| SUPPLIED PASSAGE |

The graphics are consistent throughout the game. They’re not impressive for this day and age, but they are very consistent. It blends cut scenes, movements and gameplay sequences seamlessly, making a clean, immersive experience. It stands out here and the immersion is a quality many other games today don’t strive towards, and I’m really impressed with it.


Apart from the opening cut scene, most if not all of the cutscenes are in-game graphics, maybe with a touch of color correcting here and there. The game also takes you through different scenes. You’ll climb white snowy mountains, crawl through sewers and trek through beautiful rainforests. And despite the different environments and feels, the game designers made a great effort to make sure everything felt part of the game, part of the world.


No scene felt out of place, and it did a good job of immersing me and giving me that “exploring” feel. Lara would recount events, or rationalize her experiences when I’m scrolling through menus or during downtime, adding to the immersion.


I could also see the developers effort to make the game appropriately realistic. The screen would react to the environment as dirt would cover the screen when I get too close to explosions, blood splatters when I stab things and raindrops during a storm. Sometimes they feel so real I get the urge to wipe my screen.

 

THE SOUND

 

The sound is this game is pretty good. If you can, play this on headphones. The crashing of waves, the soundscape of a living forest, and the dangerous, dead silence of night draws me ever deeper into the game. The mood of each scene is heard, I feel scared when they want me to, excited when I should, and everything in between, because of the good sound.

| RECORD LIST |
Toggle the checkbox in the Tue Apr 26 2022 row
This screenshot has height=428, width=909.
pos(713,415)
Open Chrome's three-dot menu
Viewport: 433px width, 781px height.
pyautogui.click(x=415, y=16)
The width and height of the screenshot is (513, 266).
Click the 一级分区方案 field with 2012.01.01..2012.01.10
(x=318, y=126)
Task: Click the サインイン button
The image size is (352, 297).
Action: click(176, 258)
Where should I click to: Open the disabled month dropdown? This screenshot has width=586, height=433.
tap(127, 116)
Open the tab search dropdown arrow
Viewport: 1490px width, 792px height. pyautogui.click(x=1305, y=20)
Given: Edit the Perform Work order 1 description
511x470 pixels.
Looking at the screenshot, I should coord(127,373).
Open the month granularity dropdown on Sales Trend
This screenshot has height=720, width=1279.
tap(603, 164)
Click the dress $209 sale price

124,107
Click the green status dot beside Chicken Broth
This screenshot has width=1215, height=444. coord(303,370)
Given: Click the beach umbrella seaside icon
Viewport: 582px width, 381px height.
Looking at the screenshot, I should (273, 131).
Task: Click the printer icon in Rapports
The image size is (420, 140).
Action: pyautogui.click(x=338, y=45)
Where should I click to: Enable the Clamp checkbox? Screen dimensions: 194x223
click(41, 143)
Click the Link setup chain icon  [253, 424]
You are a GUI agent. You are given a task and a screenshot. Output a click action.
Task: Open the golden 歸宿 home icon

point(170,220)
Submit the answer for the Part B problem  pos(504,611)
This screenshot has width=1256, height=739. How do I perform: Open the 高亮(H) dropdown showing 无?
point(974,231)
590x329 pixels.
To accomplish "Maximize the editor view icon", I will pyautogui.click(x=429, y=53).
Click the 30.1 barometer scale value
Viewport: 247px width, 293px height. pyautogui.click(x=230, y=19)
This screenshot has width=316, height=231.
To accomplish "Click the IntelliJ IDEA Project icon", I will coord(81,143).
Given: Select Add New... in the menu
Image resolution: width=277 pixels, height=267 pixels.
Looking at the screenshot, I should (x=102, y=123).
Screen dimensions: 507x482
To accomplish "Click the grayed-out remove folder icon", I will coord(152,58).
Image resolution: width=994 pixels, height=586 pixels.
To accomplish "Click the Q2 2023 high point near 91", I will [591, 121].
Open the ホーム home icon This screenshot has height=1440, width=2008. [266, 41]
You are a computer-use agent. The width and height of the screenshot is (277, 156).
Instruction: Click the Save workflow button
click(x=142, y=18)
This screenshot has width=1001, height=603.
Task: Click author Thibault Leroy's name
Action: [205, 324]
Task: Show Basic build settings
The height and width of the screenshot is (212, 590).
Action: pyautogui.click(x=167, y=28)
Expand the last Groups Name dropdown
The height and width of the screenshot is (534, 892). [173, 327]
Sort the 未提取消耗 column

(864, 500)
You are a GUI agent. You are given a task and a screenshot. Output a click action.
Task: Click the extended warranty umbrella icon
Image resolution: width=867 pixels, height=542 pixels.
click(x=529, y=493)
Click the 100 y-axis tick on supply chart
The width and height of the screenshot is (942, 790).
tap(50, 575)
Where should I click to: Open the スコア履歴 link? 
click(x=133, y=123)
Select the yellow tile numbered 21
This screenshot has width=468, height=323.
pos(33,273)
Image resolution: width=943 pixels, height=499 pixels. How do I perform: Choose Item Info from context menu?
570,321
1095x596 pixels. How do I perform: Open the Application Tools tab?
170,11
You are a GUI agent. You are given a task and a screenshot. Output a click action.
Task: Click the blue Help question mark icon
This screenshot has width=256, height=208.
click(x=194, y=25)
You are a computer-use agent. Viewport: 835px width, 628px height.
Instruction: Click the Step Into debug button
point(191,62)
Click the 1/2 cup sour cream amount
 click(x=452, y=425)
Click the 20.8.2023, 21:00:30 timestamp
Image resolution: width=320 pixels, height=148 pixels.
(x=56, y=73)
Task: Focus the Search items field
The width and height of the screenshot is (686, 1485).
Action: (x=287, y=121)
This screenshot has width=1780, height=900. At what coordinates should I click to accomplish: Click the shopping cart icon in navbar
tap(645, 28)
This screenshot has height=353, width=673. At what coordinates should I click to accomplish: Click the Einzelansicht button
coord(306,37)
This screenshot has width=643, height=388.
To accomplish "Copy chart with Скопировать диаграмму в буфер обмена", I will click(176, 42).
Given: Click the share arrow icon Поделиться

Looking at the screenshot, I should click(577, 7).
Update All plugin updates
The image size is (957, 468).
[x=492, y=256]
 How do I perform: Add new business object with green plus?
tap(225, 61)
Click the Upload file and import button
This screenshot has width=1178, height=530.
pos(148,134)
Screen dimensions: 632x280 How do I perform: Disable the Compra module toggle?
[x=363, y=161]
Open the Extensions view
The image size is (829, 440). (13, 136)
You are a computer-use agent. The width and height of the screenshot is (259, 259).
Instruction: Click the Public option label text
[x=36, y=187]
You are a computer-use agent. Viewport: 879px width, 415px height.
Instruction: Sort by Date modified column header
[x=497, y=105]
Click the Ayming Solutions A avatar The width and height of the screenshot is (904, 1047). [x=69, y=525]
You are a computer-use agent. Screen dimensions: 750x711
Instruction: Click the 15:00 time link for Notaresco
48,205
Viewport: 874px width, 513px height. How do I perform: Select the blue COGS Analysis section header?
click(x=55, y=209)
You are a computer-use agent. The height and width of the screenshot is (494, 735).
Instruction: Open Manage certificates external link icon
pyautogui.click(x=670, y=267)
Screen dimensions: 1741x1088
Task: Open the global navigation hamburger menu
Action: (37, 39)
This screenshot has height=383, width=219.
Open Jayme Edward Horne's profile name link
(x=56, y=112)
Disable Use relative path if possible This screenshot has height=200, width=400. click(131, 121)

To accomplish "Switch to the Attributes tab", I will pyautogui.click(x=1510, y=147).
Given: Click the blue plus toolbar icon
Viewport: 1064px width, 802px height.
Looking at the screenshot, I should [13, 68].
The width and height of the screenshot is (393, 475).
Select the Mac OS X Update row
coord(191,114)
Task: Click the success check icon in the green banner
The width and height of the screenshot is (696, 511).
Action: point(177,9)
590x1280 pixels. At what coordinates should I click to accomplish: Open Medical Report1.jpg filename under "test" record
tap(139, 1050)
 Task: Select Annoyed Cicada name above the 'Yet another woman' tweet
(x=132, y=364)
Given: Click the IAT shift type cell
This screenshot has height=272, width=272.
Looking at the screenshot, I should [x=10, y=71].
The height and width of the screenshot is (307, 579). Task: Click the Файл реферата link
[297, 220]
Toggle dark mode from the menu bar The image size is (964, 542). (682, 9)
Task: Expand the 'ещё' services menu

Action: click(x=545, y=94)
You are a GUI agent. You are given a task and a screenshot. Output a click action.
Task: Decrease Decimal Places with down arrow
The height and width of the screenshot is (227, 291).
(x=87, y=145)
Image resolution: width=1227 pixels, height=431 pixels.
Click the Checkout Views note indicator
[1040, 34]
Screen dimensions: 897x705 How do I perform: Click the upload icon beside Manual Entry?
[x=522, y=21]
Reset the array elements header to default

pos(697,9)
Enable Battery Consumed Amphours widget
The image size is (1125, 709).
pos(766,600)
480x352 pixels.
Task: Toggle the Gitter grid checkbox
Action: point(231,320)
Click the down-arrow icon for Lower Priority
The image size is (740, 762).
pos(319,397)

| WHAT TO DO |
[1] Please repeat the part of the game review between "I could also" and "wipe my screen.", inclusive.
[2] What does the game review suggest playing the game on, if possible?
[3] Turn the paragraph of the game review that begins "I could also see" into a short bulleted list that keeps its main facts.

| SOLUTIONS TO EACH TASK |
[1]
I could also see the developers effort to make the game appropriately realistic. The screen would react to the environment as dirt would cover the screen when I get too close to explosions, blood splatters when I stab things and raindrops during a storm. Sometimes they feel so real I get the urge to wipe my screen.

[2] Headphones.

[3]
- The developers worked to make the game appropriately realistic.
- The screen reacts to the environment: dirt covers it near explosions, blood splatters during stabbing, and raindrops appear in storms.
- These effects sometimes feel real enough to prompt an urge to wipe the screen.